L’esprit n’est pas à la fête non plus pour les quelque 50.000 personnes prises au piège à Fallouja, la ville que tentent de reprendre les forces irakiennes au groupe jihadiste Etat islamique (EI).

"Vous devez vous lever à 05H00 et patienter pour acheter un kilo de tomates 5.000 dinars (plus de 3 dollars)", raconte Abou Mohammed al-Doulaimi, un père de six enfants contacté par téléphone.

A 2.000 kilomètres au sud, le Yéménite Abdallah Sarhane regrette aussi que, "pour la deuxième année consécutive, la guerre nous gâche le ramadan que nous avions l’habitude de vivre dans la joie et la quiétude".

Cet instituteur de 42 ans et sa famille risquent "la mort à tout moment" avec "les bombardements quasi-quotidiens" qui s’abattent sur Taëz, l’une des villes les plus affectées par la guerre au Yémen.

Les plus fastueux Iftars

Le contraste est saisissant avec les autres pays du Golfe, parmi les plus riches au monde, où hôtels et restaurants rivalisent pour offrir les plus fastueux "iftars", les repas de rupture du jeûne.

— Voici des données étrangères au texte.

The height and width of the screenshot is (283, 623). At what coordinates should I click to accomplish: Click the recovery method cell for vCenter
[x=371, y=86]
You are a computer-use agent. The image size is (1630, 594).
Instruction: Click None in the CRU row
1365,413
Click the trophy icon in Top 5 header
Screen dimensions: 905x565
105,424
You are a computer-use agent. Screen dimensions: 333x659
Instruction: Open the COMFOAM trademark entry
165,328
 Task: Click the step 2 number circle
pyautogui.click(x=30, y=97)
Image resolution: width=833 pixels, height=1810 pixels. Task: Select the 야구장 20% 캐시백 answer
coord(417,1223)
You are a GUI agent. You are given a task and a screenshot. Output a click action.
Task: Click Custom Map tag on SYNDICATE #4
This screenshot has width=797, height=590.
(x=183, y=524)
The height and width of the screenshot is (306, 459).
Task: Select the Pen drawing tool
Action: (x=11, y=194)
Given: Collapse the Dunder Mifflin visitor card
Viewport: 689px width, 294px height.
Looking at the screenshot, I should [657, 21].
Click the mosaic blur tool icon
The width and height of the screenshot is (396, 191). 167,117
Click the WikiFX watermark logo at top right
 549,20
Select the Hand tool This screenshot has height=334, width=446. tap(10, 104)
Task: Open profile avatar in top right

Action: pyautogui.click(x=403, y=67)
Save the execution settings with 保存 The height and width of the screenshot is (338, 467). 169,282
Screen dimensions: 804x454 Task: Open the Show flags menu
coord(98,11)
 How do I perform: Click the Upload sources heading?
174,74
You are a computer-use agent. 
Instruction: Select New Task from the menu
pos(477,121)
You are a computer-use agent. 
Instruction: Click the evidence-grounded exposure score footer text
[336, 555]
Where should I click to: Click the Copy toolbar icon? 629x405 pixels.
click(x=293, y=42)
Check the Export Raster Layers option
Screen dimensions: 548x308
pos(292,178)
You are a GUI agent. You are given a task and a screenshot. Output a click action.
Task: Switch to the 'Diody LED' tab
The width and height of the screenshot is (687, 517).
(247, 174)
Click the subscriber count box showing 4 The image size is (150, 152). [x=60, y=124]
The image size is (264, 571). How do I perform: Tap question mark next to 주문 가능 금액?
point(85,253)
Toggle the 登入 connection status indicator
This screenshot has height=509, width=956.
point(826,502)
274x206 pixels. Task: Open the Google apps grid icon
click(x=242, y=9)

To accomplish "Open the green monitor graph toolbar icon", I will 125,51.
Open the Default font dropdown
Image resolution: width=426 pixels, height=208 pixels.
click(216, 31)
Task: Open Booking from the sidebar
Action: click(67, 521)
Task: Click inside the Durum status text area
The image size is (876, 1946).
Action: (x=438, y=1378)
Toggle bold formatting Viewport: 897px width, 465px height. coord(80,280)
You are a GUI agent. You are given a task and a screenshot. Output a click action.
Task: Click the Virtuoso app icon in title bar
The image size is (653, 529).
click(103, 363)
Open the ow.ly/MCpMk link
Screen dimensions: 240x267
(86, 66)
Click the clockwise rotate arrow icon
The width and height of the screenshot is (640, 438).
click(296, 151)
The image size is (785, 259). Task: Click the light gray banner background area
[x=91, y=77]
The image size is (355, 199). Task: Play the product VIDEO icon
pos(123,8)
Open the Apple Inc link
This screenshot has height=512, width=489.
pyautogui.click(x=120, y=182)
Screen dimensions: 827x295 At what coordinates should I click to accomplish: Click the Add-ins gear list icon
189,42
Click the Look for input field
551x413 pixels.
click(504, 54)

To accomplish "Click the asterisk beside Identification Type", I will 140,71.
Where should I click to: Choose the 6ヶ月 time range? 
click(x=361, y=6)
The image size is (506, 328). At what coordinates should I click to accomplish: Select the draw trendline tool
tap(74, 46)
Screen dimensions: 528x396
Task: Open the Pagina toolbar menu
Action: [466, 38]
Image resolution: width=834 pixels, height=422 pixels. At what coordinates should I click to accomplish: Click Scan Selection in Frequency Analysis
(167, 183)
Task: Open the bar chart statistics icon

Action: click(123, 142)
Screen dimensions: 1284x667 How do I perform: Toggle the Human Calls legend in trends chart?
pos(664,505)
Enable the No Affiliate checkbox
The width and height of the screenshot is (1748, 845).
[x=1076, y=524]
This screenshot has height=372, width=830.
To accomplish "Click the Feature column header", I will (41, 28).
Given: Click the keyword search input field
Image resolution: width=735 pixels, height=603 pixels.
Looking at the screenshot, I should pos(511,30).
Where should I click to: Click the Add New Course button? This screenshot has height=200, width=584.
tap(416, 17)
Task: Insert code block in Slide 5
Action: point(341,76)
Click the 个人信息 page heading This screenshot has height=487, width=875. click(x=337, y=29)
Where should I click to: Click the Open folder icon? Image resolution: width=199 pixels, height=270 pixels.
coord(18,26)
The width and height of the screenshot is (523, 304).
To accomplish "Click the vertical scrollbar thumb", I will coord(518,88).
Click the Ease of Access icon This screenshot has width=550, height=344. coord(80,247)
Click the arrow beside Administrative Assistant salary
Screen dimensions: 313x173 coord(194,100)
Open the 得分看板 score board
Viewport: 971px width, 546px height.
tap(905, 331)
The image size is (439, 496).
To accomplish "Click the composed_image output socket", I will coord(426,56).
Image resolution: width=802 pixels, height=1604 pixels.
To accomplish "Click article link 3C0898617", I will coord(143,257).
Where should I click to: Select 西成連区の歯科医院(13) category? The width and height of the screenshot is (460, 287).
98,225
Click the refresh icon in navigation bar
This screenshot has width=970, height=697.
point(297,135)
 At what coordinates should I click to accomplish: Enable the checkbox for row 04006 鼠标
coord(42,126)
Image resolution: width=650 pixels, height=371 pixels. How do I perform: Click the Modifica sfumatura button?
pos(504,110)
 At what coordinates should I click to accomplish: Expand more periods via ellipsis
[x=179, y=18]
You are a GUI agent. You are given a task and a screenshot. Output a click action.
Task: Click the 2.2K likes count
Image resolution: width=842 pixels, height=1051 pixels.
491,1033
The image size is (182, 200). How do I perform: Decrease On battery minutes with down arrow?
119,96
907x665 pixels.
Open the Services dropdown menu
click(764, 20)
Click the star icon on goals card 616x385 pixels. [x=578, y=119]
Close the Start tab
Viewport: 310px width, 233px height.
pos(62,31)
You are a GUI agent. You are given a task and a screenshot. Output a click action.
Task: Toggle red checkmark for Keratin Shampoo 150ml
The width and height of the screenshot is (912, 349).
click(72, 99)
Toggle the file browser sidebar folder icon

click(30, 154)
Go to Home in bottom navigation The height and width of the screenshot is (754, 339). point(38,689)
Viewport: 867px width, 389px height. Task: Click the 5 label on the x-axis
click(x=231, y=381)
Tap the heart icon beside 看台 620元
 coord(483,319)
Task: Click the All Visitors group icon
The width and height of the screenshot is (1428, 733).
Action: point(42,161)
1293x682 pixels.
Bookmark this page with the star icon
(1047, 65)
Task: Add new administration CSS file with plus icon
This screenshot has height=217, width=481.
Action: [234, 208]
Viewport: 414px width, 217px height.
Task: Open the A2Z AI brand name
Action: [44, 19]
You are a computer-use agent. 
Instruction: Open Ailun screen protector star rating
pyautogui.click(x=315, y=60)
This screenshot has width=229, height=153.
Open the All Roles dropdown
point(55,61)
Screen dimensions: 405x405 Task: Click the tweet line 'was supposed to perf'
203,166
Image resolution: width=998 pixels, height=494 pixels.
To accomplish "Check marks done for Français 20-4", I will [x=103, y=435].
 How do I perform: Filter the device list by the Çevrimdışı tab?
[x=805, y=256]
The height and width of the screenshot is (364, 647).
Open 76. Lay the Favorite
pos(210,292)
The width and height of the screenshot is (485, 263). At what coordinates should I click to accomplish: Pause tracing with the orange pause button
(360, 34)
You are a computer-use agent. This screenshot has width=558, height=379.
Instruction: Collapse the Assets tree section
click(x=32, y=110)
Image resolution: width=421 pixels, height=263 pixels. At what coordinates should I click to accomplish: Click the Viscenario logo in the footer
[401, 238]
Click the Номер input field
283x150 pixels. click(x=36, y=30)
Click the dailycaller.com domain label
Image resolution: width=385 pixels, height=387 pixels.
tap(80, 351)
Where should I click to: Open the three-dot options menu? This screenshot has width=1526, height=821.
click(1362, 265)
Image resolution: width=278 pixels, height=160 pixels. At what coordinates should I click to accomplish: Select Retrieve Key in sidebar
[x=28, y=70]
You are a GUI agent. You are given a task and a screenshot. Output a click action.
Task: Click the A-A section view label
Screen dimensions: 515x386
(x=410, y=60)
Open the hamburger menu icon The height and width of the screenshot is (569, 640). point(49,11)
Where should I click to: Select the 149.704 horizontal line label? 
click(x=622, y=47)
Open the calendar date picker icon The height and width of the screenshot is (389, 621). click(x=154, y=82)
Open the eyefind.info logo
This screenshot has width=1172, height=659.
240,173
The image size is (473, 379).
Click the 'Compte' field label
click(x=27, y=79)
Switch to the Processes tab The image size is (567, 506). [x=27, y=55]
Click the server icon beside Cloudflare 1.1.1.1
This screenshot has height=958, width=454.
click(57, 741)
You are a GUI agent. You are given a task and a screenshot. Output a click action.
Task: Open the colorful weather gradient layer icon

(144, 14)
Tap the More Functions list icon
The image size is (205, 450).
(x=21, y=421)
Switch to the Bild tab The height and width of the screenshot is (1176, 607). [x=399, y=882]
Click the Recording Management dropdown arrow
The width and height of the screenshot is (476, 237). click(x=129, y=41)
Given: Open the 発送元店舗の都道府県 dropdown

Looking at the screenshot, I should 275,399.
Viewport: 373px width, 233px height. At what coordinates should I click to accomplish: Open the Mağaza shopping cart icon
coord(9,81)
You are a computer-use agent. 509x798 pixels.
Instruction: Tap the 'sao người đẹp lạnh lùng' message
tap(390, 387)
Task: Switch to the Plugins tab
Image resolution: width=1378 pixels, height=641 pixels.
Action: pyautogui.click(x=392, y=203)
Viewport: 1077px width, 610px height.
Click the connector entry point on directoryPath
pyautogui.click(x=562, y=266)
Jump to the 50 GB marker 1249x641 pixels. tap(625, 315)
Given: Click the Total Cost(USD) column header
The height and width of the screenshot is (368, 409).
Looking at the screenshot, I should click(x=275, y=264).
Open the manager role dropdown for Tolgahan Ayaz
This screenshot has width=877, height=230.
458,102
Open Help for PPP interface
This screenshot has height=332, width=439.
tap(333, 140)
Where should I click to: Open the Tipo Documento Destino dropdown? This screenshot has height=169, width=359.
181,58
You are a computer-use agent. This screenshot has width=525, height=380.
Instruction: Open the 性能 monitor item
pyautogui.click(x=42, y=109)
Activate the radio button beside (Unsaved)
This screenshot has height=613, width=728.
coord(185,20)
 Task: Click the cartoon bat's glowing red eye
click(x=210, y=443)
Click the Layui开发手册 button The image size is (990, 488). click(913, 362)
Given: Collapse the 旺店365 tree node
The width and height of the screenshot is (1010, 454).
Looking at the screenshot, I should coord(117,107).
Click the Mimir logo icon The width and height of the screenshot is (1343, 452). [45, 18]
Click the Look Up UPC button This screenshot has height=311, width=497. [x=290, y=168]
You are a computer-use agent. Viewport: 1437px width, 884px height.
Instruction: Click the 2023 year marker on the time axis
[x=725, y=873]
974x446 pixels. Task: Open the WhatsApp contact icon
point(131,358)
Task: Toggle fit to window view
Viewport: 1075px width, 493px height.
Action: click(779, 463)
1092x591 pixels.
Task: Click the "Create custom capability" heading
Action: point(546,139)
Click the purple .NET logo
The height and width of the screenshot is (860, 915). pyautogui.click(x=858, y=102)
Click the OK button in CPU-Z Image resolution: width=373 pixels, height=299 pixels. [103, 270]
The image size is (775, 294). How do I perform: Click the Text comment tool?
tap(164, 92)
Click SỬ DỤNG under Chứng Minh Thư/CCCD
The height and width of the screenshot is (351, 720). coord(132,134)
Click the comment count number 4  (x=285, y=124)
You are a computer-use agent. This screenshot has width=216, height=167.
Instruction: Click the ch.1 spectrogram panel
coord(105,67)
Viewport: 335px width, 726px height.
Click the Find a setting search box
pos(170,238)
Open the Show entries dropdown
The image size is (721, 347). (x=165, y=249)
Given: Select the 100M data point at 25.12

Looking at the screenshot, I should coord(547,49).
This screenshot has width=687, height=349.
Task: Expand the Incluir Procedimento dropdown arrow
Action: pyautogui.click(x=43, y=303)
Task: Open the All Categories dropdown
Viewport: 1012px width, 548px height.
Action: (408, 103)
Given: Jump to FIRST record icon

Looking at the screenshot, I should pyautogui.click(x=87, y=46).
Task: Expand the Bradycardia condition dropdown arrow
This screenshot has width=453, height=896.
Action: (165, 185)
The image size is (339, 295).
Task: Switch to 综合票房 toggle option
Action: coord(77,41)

A Ryad, Dubaï ou Abou Dhabi, le ramadan reste le mois de la consommation et des excès par excellence, malgré les mesures d’austérité imposées par la chute des prix du pétrole ces derniers mois.

Ainsi, le luxueux hôtel Burj al-Arab offre "un assortiment de mets traditionnels délicieux" pour l’"iftar" à 400 dirhams (110 dollars) par personne.

Les plus démunis, dont les travailleurs étrangers notamment asiatiques, ne sont cependant pas oubliés: des "iftars" sont offerts par des agences caritatives, particulièrement actives durant le ramadan.

La ferveur est également de mise en Indonésie, le pays comptant le plus grand nombre de musulmans.

Ils pratiquent en grande majorité un islam modéré mais, dans certaines régions, des groupes conservateurs tentent d’imposer de strictes règles durant le ramadan, notamment la fermeture des bars et des lieux de distraction.

"Respectez le caractère sacré du ramadan. Nous ne sommes pas opposés aux loisirs, mais parfois ils penchent vers l’immoralité", a déclaré Jafar Shodiq, responsable du Front des défenseurs de l’islam, groupe coutumier des raids dans les lieux proposant de l’alcool.

Le débat sur la tolérance agite aussi la Tunisie, un pays où aucune loi n’interdit de manger ou de boire en public pendant le ramadan. Le Collectif pour les libertés individuelles, qui rassemble plusieurs ONG, a appelé les autorités à "garantir les libertés durant le ramadan" en ne fermant pas de restaurants ou de cafés.

De telles fermetures, "attentatoires à la liberté de conscience et de croyance", constitueraient "un reniement des valeurs du vivre-ensemble", selon le Collectif.

En 2015, quatre policiers avaient été limogés pour "abus de pouvoir" après être intervenus dans des cafés ouverts avant la rupture du jeûne.